Exercise requirements: Return the lines from the line with "Energy & Environment (59, 1752)" up to and including the line with "Business, Economy, Finances, B … (70, 1321)", unchanged.
--- start of Data for the task ---
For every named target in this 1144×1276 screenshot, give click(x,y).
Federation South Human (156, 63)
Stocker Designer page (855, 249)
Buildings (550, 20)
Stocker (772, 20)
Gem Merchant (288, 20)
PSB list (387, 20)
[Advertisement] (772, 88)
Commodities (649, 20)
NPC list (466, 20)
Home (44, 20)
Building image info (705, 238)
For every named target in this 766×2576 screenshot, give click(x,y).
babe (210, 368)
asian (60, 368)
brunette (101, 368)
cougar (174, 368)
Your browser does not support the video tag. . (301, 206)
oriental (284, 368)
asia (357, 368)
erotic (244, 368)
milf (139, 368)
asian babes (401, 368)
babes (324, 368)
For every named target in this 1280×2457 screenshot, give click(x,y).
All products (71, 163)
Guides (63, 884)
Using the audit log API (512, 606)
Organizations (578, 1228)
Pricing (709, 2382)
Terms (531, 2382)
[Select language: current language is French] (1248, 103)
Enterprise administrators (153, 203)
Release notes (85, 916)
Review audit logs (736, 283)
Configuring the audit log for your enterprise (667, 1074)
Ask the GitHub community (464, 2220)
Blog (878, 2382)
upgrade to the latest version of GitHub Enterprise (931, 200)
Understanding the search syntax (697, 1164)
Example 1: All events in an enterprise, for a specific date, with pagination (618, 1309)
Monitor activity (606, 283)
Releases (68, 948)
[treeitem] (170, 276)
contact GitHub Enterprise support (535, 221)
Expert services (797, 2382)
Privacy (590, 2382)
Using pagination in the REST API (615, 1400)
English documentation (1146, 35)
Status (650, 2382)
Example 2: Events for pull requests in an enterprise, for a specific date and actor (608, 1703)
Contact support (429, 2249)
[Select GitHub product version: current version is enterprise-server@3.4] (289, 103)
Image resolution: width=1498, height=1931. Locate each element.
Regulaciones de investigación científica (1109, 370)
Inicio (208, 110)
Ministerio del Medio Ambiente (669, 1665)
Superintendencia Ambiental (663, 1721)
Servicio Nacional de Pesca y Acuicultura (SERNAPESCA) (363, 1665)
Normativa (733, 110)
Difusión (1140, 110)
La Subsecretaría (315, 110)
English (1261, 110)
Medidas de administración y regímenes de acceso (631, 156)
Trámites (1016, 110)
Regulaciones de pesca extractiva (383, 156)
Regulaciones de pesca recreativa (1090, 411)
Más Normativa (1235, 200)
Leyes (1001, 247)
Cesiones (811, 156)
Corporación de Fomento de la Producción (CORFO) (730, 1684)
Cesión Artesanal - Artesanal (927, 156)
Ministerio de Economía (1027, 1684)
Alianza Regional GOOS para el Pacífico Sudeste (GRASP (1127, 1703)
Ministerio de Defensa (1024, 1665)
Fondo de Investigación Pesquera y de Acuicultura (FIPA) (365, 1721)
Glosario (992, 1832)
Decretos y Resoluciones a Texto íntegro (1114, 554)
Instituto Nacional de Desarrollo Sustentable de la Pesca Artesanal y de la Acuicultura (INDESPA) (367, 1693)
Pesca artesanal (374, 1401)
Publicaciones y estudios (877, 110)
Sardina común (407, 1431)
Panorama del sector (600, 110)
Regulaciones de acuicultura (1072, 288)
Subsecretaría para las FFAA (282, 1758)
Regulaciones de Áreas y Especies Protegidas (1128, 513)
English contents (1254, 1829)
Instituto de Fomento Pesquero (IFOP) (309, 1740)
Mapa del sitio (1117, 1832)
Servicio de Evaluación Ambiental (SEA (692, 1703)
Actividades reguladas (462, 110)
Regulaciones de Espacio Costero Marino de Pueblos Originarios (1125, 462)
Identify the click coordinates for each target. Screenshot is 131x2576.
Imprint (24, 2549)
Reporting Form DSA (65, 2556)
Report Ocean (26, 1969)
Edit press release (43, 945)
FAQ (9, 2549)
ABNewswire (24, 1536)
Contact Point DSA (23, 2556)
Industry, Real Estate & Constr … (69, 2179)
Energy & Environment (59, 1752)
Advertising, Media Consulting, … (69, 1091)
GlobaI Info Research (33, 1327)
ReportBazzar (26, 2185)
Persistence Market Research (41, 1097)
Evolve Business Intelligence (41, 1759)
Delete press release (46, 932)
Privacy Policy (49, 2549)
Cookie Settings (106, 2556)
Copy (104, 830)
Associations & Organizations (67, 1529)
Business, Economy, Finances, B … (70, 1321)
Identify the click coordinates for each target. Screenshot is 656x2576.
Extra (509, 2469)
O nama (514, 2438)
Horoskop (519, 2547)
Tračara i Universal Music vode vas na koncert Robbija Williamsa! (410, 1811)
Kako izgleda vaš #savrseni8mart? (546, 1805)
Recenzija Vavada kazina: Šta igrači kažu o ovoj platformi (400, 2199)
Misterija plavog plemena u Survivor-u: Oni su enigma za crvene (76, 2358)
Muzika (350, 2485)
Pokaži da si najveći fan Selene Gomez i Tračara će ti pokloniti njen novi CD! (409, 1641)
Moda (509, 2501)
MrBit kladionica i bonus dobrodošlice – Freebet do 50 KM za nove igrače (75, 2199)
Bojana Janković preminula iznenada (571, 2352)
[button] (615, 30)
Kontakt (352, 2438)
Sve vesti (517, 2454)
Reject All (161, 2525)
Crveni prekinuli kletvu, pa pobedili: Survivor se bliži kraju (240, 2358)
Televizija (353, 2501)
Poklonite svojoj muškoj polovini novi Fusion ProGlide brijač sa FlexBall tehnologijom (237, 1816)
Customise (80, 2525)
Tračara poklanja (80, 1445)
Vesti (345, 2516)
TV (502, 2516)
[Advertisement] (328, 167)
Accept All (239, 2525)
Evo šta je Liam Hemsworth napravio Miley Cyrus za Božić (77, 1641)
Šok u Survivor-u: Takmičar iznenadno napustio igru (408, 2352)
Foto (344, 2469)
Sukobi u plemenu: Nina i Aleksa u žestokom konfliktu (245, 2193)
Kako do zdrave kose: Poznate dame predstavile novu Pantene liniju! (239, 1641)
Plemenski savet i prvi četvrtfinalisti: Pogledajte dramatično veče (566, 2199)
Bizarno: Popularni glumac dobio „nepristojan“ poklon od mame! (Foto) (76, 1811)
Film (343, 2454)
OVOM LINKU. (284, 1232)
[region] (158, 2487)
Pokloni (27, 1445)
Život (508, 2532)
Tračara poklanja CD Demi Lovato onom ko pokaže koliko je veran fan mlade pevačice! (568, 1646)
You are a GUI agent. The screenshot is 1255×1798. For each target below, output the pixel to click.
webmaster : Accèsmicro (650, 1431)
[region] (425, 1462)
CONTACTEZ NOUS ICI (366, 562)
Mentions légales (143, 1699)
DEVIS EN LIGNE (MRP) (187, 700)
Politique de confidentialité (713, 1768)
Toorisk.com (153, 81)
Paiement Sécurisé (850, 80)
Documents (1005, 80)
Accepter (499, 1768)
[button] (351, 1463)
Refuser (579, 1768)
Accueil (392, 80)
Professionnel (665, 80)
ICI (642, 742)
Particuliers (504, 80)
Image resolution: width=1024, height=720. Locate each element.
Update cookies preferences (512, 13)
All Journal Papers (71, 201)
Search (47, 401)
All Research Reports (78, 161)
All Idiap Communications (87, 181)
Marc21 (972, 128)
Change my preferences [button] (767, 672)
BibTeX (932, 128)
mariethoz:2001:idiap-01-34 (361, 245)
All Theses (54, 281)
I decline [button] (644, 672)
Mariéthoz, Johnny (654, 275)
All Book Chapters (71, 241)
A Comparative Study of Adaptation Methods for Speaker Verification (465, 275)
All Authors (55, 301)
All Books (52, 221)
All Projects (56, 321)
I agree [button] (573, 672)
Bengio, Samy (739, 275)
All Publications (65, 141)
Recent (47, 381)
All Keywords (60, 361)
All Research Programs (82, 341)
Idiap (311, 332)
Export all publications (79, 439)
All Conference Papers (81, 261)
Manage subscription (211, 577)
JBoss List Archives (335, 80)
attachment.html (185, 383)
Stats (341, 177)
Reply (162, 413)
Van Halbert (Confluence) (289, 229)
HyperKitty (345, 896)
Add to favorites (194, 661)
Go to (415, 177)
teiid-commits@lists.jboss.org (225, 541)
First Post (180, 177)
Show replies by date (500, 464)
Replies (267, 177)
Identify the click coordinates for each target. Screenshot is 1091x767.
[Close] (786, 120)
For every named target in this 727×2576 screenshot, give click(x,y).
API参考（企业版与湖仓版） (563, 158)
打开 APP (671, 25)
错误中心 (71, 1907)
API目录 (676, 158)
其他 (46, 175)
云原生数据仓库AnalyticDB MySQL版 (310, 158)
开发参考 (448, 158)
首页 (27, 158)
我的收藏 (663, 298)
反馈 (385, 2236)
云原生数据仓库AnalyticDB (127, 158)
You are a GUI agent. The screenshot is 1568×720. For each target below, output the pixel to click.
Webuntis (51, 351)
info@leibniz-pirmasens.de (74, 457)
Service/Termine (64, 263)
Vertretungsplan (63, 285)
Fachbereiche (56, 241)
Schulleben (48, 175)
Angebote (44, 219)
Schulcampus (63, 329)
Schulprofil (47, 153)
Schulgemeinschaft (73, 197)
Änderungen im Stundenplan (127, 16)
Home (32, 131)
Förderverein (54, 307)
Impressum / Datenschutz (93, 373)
--- end of Data for the task ---
Result for this task:
Energy & Environment (59, 1752)
Advertising, Media Consulting, … (69, 1091)
GlobaI Info Research (33, 1327)
ReportBazzar (26, 2185)
Persistence Market Research (41, 1097)
Evolve Business Intelligence (41, 1759)
Delete press release (46, 932)
Privacy Policy (49, 2549)
Cookie Settings (106, 2556)
Copy (104, 830)
Associations & Organizations (67, 1529)
Business, Economy, Finances, B … (70, 1321)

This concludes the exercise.